For his half, Tan made investments by means of Walden Worldwide, a San Francisco-based venture-capital agency he based within the Eighties, together with Sakarya Restricted and Seine Restricted, two holdings corporations in Hong Kong.
Between March 2012 and December 2024, Tan injected at $200 million into a whole bunch of Chinese language superior manufacturing and chips corporations, a few of which had been contractors and suppliers for the Folks’s Liberation Military, in accordance with Reuters.
Tan additionally controls greater than 40 Chinese language corporations and funds whereas holding a minority stake in over 600 others. In lots of instances, his minority possession comes alongside stakes held by Chinese language authorities entities, eight of that are tied to Beijing’s navy, in accordance with Reuters.
Walden Worldwide, in the meantime, is at the moment a joint proprietor in 20 funding funds and firms with Chinese language authorities funds or state-owned enterprises, in accordance with Chinese language company information.
Walden has additionally collectively invested in six Chinese language tech companies alongside Chinese language navy provider China Electronics Company (CEC). Throughout his first administration, Trump signed an govt order in 2020 that banned any buying or investing in “Chinese language navy corporations,” with CEC on the record.
In response to one other Reuters report, Walden and CEC have a joint 2% stake in surveillance firm Intellifusion, which is listed on the U.S. Division of Commerce commerce blacklist in 2020 for alleged human rights abuses in Xinjiang.
Walden Worldwide didn’t reply to Fortune’s request for remark. An unnamed supply with information of the matter advised Reuters that Tan had divested from his positions in entities from China, however the outlet was unable to substantiate that declare.

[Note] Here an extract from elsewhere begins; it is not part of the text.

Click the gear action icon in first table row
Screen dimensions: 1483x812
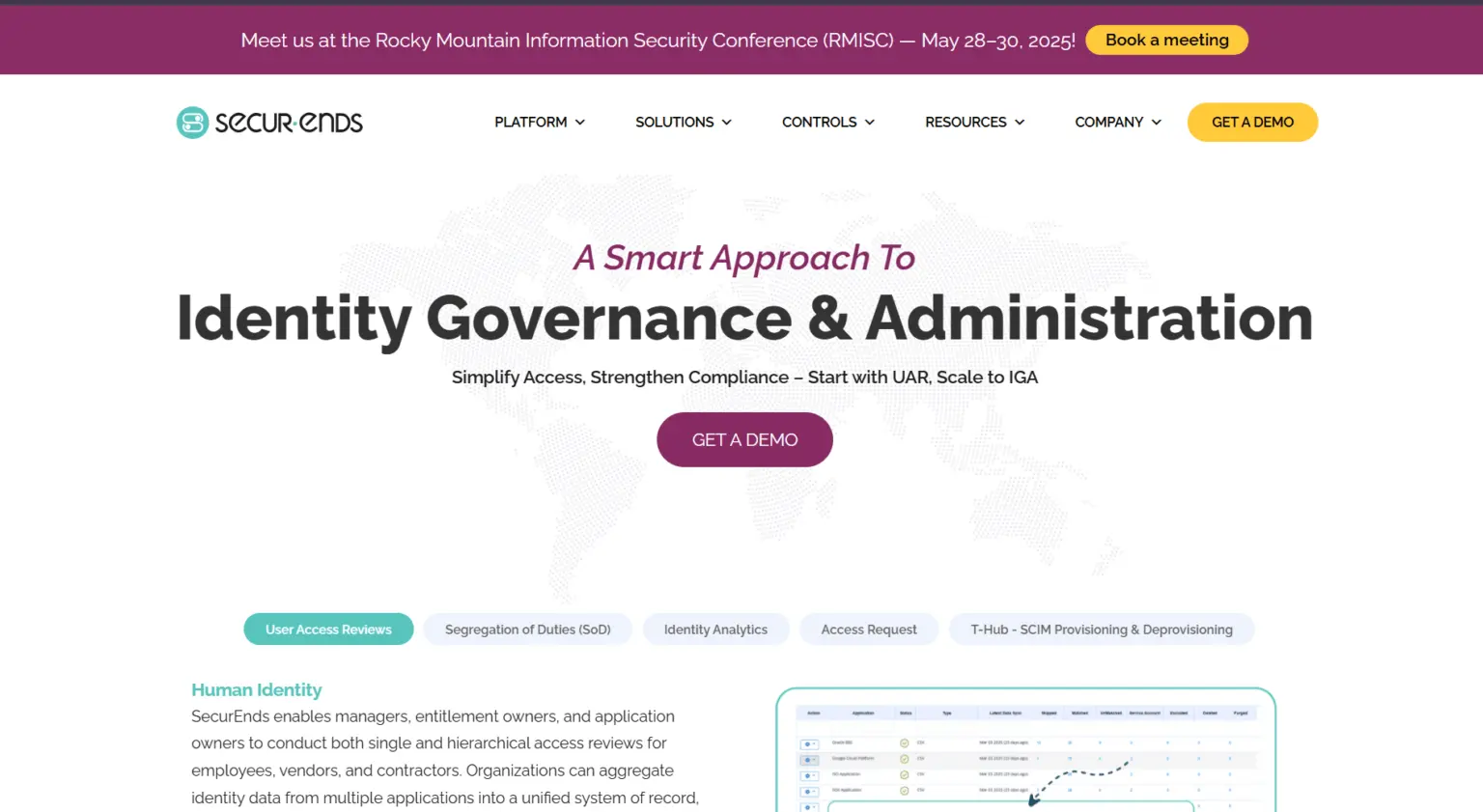tap(809, 744)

“On this political local weather, (China ties) could be one thing that accountable enterprise management at an organization like Intel would at the very least have a critical dialog about the way to try to handle,” Diamond advised Reuters. “It’s clearly politically delicate and the board would definitely need to find out about it.”
The Division of Commerce’s Entity Record bans U.S. companies from exporting delicate applied sciences to Chinese language corporations, however doesn’t block funding.
The Pentagon prohibits corporations tied to the Chinese language navy from the U.S. navy provide chain. However except an organization is added to the U.S. Treasury’s Chinese language Navy-Industrial Complicated Corporations Record, it’s authorized for U.S. residents to carry stakes in Chinese language corporations, even those who have ties to the Chinese language navy.
There is no such thing as a proof that Tan at the moment invests straight in corporations on the U.S. Treasury’s record, in accordance with Reuters.
“The one level at which a company governance difficulty would possibly rise is that if Tan discovered himself on each side of a transaction,” Diamond stated, “the place Intel may be negotiating with an organization the place he’s a director or shareholder.”